[Stored data]
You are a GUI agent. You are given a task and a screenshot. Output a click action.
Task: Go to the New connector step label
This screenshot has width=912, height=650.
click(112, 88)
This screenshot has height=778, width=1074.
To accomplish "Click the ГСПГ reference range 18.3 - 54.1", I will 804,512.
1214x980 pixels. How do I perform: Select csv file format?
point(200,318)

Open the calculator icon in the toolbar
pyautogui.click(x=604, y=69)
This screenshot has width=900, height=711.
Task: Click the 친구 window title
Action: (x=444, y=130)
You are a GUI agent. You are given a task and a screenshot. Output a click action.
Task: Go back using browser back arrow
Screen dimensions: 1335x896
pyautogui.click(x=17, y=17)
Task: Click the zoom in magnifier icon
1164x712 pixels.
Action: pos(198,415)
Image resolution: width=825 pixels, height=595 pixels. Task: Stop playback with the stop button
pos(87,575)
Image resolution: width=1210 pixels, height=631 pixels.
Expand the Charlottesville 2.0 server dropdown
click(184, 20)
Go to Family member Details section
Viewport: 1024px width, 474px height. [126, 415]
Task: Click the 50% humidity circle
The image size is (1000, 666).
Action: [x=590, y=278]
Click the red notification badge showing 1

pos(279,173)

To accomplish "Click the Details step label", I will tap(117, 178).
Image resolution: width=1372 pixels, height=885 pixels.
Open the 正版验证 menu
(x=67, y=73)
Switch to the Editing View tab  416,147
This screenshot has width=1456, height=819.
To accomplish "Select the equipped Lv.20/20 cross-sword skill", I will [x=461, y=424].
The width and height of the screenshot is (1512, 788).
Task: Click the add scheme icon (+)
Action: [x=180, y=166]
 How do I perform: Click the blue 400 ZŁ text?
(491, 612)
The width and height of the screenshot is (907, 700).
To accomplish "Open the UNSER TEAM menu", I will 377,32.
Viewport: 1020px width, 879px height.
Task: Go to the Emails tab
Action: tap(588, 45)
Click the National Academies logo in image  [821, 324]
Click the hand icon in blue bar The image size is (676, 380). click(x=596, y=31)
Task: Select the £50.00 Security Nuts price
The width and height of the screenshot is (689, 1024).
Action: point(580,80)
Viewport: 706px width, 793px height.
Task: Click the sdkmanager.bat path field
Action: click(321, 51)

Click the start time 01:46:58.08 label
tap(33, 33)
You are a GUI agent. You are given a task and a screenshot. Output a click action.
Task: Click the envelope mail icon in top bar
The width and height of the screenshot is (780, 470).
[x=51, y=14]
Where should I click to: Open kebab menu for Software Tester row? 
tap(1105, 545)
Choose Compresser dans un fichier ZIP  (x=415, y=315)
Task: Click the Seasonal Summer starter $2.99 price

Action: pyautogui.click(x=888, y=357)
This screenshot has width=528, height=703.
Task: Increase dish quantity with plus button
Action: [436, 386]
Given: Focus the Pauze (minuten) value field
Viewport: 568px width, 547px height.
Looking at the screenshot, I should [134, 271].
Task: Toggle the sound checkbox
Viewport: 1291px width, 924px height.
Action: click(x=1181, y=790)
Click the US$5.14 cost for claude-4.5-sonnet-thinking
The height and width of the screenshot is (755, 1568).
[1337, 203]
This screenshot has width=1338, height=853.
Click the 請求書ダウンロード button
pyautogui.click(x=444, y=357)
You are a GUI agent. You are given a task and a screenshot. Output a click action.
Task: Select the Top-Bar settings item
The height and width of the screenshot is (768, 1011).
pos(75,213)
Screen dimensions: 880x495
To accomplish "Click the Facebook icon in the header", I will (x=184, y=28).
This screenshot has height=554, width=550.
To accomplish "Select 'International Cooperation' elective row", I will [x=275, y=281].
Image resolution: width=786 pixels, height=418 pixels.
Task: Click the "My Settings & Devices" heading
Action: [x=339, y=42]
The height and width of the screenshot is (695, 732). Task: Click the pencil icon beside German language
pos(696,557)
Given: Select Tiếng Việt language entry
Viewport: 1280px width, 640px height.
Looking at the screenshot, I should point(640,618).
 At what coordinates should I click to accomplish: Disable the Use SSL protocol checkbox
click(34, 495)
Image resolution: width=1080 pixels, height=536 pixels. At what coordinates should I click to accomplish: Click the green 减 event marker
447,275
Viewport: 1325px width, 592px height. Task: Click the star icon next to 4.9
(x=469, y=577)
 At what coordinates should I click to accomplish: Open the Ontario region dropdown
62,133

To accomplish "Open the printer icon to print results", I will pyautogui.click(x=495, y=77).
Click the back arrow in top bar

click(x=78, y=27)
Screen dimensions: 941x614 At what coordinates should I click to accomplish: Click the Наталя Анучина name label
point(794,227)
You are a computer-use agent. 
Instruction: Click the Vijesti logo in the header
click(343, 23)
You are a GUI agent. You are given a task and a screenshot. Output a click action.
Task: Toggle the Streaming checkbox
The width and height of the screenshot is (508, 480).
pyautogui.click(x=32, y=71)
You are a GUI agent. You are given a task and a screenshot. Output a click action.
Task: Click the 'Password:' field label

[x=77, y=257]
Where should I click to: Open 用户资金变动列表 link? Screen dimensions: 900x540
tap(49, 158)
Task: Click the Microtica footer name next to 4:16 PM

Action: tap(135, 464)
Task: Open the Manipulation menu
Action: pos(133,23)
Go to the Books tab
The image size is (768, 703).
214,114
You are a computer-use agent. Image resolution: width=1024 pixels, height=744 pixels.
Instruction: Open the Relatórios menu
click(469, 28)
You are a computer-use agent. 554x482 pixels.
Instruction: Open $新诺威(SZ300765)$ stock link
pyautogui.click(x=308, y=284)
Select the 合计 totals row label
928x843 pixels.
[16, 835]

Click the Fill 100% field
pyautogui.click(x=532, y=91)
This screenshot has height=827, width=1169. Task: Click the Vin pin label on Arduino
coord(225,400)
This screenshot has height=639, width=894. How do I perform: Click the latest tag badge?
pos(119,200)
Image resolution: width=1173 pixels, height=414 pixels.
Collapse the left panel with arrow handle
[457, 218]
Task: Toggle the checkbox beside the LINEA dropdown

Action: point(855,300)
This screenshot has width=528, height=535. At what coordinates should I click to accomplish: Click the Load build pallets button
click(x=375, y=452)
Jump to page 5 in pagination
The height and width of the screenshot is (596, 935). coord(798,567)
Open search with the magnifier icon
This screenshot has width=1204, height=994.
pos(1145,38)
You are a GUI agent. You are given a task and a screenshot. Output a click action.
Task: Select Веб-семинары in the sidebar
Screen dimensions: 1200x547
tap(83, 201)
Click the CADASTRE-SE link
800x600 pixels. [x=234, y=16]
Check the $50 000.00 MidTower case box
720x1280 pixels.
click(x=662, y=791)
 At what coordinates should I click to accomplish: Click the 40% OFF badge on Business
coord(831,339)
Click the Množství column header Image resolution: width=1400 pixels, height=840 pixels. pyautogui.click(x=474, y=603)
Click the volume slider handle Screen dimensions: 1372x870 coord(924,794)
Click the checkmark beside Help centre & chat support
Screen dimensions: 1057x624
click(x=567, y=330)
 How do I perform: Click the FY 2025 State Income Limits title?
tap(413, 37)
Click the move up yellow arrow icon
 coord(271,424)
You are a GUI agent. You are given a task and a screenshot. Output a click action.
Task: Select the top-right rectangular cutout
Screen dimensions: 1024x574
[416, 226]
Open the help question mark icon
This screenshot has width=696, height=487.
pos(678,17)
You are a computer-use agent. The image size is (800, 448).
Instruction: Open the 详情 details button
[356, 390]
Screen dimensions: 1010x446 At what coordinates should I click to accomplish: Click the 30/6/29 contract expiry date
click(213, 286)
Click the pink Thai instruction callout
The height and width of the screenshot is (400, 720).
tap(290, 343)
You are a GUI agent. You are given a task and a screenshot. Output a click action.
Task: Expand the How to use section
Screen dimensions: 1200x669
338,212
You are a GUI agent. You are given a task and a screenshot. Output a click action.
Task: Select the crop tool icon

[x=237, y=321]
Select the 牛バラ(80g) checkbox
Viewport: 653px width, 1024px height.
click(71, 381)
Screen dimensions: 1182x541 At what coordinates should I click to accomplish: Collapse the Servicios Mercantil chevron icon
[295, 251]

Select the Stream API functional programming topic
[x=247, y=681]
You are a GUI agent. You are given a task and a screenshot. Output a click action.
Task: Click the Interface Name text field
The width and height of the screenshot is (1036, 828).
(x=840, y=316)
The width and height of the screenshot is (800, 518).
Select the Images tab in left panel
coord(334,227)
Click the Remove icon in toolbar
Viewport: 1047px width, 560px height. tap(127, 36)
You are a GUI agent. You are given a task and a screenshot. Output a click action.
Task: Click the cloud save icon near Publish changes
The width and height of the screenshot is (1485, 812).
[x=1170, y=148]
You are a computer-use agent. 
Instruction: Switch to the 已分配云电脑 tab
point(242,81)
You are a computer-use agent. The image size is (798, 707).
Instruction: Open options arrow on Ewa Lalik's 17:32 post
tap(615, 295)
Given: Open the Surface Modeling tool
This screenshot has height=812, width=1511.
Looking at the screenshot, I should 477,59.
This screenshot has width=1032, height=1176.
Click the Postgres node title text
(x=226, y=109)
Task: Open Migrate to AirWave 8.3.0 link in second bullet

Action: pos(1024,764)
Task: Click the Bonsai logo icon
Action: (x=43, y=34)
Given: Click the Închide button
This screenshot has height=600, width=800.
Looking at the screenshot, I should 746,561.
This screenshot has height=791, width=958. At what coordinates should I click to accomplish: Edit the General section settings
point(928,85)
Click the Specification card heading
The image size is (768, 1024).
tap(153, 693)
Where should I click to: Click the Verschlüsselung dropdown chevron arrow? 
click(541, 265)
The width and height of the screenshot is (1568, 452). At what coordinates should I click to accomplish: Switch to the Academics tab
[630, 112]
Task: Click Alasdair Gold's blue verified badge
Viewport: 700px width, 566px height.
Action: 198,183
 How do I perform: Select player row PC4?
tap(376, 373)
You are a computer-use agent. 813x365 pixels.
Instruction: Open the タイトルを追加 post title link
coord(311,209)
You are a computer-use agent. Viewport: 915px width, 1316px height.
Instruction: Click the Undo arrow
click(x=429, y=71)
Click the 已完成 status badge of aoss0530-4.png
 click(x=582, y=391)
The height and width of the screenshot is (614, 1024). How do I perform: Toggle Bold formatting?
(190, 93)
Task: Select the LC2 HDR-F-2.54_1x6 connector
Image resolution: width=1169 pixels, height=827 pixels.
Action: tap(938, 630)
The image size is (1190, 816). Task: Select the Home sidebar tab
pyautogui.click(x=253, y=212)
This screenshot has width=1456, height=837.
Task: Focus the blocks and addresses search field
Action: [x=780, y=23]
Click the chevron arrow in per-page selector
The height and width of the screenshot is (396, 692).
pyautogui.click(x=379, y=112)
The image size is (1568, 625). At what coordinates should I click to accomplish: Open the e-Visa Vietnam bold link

◆ **About this exercise**: Gather up every line in the data above that contains the word "computer", copying each one.

◆ **Response to the task**:
You are a computer-use agent. 
You are a computer-use agent. Image resolution: width=1024 pixels, height=744 pixels.
You are a computer-use agent. 554x482 pixels.
You are a computer-use agent. The image size is (800, 448).
You are a computer-use agent. 
You are a computer-use agent. The image size is (798, 707).
You are a computer-use agent. 813x365 pixels.
You are a computer-use agent. Viewport: 915px width, 1316px height.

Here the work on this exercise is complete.